**任务要求:**
• a. 按原文的说法，这道题为什么只能用dp方法？
• b. 把原文中开头含有“最长不降子序列。用dp方法是”、结尾为“同时注意不能马上加(参考错误代码,会加多)”的那一段重新写出，并把其中的“dp方法”替换成“动态规划方法”。

**原文:**
P1108 低价购买

链接

https://www.luogu.com.cn/problem/P1108

思路

最长不降子序列。用dp方法是n²;非dp方法是nlog₂n。这里只能用dp方法,因为要统计有多少个。
具体思路就是用两个数组：f[N],c[N]。前者：正常记录最长子序列：f_i = max{f_j+1},i>j&&f[i]<f[j]。后者计数：1.对j<i && f[i] == f[j]+1,c[i]+=c[j]；2.对j<i &&f[i] == f[j],c[j]=0。第二条可以避免重复计数

同时注意不能马上加(参考错误代码,会加多)

WA代码

#include<bits/stdc++.h>
using namespace std;


#define IOS ios::sync_with_stdio(false),cin.tie(0),cout.tie(0)
#define int long long

using namespace std;


const int N = 5e3 + 10;

int n;
int a[N];
int f[N], c[N];
signed main()
{
	IOS;
	cin >> n;
	for (int i = 1; i <= n; i++) { cin >> a[i]; f[i]= 1; }
	int maxlen = 1;
	for (int i = 2; i <= n; i++)
	{
		for (int j = 1; j < i; j++)
		{
			if (a[j] > a[i])
			{
				f[i] = max(f[i], f[j] + 1);
			}
		}
		maxlen = max(maxlen, f[i]);
	}
	int ans = 0;
	c[1] = 1;
	for (int i = 2; i <= n; i++)
	{
		if (f[i] == 1)c[i] = 1;
		for (int j = 1; j < i; j++)
		{
			if (a[j] == a[i] and f[i] == f[j])
			{
				c[j] = 0;
			}
			else if (a[j] > a[i] and f[i] == f[j] + 1)
			{
				c[i] += c[j];
			}
		}//这里的区别,不能马上加,否则第二条原则就失效了
		if (f[i] == maxlen)ans += c[i];
	}
	cout << maxlen << ' ' << ans;
	return 0;
}

AC代码

#include<bits/stdc++.h>
using namespace std;


#define IOS ios::sync_with_stdio(false),cin.tie(0),cout.tie(0)
#define int long long

using namespace std;


const int N = 5e3 + 10;

int n;
int a[N];
int f[N], c[N];
signed main()
{
	ios::sync_with_stdio(false), cin.tie(0), cout.tie(0);
	cin >> n;
	for (int i = 1; i <= n; i++) { cin >> a[i]; f[i]= 1; }
	int maxlen = 1;
	int ans = 0;
	for (int i = 1; i <= n; i++)
	{
		for (int j = 1; j < i; j++)
		{
			if (a[j] > a[i])
			{
				f[i] = max(f[i], f[j] + 1);
			}
		}
		maxlen = max(maxlen, f[i]);
		if (f[i] == 1)c[i] = 1;
		for (int j = 1; j < i; j++)
		{
			if (a[j] == a[i] && f[i] == f[j])
			{
				c[j] = 0;
			}
			else if (a[j] > a[i] and f[i] == f[j] + 1)
			{
				c[i] += c[j];
			}
		}
		
	}//这里的区别,不能马上加,否则第二条原则就失效了
	for (int i = 1; i <= n; i++)
	{
		if (f[i] == maxlen)
			ans += c[i];
	}
	cout << maxlen << ' ' << ans;
	return 0;
}

**给定数据:**
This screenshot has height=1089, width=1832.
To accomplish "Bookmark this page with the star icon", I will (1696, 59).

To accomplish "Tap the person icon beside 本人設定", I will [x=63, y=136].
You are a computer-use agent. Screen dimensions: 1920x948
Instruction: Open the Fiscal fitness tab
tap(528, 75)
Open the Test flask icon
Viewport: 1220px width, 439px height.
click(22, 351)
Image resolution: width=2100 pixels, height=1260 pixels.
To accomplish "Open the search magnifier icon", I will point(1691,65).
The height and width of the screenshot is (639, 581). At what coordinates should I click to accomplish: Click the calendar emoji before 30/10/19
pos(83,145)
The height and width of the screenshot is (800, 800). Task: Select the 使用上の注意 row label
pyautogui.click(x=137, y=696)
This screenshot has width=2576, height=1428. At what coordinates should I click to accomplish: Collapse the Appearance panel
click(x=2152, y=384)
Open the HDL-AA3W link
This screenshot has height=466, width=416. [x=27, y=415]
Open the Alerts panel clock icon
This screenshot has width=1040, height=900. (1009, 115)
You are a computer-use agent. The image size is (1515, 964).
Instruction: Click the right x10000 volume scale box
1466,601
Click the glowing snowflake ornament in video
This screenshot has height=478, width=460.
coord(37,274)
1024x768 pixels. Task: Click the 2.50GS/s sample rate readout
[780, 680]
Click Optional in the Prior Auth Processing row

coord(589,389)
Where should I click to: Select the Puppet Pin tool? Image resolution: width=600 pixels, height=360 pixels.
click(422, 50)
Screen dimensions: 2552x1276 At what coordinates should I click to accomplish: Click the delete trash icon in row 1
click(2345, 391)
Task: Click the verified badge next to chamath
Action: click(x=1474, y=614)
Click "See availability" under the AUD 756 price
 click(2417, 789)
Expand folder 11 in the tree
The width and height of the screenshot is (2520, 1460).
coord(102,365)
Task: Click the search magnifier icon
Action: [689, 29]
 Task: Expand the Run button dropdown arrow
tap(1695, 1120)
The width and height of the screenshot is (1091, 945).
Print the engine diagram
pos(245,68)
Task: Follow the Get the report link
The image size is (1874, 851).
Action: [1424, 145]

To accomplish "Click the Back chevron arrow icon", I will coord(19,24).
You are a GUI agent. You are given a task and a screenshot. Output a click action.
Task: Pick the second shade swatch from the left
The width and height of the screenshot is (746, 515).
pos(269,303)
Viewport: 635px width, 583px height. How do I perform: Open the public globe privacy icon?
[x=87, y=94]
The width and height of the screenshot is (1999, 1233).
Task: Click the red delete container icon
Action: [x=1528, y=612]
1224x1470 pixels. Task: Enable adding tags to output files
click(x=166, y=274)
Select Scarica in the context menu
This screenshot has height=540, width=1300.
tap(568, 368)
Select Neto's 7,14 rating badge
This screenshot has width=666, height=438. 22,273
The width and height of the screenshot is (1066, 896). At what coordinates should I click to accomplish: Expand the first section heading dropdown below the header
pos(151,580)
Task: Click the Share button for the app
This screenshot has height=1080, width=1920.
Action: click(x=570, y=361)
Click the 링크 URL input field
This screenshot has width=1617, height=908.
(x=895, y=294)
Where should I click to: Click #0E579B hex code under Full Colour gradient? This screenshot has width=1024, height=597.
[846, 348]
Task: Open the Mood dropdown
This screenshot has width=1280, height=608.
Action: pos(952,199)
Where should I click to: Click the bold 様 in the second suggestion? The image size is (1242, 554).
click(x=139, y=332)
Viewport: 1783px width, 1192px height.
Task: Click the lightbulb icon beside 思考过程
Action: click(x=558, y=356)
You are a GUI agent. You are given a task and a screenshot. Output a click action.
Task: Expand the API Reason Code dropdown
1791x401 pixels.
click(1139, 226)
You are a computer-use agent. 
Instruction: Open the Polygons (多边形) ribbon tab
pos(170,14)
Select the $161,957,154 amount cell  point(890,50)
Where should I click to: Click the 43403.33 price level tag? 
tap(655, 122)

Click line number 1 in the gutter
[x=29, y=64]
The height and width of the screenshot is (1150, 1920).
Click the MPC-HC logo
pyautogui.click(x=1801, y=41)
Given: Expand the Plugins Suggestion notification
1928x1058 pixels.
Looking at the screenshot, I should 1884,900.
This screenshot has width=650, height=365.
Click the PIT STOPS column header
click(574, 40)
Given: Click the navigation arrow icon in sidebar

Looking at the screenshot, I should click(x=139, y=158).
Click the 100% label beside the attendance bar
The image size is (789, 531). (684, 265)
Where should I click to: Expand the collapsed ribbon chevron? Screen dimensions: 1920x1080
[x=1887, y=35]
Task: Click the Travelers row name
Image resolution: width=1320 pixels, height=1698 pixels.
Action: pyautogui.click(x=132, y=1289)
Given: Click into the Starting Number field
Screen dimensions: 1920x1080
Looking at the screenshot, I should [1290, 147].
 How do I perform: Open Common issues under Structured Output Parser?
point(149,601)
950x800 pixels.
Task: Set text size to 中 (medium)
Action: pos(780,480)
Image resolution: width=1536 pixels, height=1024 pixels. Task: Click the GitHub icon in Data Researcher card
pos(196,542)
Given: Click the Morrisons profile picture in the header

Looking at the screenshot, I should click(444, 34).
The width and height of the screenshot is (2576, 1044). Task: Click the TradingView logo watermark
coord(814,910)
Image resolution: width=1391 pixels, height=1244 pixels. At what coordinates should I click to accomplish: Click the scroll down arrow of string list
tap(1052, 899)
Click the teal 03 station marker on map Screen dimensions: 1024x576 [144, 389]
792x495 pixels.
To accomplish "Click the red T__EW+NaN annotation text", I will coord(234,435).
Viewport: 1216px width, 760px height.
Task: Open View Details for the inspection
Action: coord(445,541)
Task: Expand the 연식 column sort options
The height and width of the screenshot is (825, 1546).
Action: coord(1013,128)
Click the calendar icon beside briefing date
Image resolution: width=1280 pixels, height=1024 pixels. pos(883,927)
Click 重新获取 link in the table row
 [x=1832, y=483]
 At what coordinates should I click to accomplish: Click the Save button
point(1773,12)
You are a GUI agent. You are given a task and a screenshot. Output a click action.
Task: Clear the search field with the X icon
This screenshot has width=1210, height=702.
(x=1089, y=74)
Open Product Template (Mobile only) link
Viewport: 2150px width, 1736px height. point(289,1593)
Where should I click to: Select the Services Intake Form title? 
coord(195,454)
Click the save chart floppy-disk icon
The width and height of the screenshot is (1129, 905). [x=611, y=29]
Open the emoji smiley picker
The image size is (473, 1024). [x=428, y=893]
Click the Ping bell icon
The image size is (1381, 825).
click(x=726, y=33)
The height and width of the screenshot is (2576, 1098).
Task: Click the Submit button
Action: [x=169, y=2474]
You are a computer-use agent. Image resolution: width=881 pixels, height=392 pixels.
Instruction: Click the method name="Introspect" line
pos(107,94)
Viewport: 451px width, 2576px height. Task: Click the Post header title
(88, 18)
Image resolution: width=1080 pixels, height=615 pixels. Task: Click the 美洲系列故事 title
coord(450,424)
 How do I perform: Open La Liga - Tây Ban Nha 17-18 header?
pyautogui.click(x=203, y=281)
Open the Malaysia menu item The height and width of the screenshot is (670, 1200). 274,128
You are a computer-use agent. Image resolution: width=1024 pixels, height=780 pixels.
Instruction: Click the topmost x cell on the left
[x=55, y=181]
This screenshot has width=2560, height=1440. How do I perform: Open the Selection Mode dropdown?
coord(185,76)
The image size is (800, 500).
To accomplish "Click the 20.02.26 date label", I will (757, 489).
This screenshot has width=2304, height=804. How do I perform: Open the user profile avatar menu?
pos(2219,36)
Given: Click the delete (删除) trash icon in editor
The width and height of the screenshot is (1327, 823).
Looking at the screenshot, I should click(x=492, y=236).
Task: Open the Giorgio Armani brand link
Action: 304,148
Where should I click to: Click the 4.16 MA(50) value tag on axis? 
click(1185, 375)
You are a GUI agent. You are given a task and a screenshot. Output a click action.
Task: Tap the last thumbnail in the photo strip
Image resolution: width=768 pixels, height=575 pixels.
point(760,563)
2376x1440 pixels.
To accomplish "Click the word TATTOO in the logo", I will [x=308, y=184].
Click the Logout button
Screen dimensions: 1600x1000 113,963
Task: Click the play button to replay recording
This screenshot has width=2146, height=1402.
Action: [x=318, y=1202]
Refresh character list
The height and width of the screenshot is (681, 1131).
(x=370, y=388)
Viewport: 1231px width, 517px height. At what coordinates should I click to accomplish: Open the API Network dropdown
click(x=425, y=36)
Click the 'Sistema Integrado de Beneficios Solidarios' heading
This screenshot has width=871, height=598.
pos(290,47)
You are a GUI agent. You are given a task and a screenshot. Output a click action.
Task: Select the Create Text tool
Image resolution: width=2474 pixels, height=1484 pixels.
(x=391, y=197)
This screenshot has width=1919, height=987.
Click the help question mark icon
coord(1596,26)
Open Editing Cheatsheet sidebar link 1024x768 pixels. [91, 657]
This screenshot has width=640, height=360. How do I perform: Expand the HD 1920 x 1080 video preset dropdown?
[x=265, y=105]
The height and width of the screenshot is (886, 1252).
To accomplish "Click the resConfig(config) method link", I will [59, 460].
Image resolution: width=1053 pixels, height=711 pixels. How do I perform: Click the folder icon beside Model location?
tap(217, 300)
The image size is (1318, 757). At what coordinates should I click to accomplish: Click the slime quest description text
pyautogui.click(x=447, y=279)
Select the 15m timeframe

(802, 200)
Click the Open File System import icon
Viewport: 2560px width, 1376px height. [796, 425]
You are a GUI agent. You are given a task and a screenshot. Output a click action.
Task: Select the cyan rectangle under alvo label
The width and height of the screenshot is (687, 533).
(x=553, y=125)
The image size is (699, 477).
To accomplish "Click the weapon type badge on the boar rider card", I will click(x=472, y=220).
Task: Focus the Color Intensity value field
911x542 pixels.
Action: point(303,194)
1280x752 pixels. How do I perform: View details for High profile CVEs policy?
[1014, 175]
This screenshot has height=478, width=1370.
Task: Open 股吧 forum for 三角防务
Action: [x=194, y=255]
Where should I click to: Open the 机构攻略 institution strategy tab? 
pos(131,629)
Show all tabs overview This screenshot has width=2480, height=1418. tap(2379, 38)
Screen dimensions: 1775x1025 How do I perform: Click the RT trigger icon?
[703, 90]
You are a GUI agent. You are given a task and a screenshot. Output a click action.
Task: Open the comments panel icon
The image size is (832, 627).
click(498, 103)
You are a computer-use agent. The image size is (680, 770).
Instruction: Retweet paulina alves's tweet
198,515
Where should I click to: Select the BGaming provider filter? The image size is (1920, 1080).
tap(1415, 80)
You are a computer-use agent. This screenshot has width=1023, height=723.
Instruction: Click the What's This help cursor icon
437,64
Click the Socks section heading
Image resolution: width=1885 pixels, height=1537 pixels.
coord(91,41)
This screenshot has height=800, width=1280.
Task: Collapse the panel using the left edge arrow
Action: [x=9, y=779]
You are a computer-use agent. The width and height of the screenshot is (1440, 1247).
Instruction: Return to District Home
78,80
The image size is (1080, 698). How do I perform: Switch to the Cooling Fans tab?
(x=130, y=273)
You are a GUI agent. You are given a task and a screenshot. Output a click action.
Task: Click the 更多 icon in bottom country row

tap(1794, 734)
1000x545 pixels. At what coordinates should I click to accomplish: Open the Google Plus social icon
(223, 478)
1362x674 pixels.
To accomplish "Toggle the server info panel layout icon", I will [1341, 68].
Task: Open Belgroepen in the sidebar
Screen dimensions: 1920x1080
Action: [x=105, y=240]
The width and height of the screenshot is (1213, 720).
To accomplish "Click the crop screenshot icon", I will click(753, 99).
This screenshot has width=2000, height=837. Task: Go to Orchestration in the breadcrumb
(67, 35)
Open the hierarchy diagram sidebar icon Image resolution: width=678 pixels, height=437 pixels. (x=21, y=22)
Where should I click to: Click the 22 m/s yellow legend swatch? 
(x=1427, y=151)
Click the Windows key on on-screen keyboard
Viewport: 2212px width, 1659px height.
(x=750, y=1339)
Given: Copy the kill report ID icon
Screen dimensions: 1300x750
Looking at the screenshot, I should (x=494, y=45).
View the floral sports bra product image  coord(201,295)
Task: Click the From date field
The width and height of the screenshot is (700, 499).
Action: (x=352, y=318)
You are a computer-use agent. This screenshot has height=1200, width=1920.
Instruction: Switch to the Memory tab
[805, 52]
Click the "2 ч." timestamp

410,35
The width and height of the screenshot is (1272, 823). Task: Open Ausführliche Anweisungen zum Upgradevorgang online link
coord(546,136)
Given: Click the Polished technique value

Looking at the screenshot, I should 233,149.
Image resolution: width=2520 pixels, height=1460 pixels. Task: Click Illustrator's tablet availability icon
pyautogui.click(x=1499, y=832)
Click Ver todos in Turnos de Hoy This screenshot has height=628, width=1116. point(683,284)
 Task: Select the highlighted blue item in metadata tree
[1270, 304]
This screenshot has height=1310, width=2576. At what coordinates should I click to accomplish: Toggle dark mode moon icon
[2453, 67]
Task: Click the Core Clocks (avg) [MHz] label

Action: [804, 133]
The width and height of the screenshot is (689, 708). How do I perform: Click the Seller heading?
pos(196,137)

**参考答案:**
• a. 因为要统计有多少个。

• b.
最长不降子序列。用动态规划方法是n²;非动态规划方法是nlog₂n。这里只能用动态规划方法,因为要统计有多少个。
具体思路就是用两个数组：f[N],c[N]。前者：正常记录最长子序列：f_i = max{f_j+1},i>j&&f[i]<f[j]。后者计数：1.对j<i && f[i] == f[j]+1,c[i]+=c[j]；2.对j<i &&f[i] == f[j],c[j]=0。第二条可以避免重复计数

同时注意不能马上加(参考错误代码,会加多)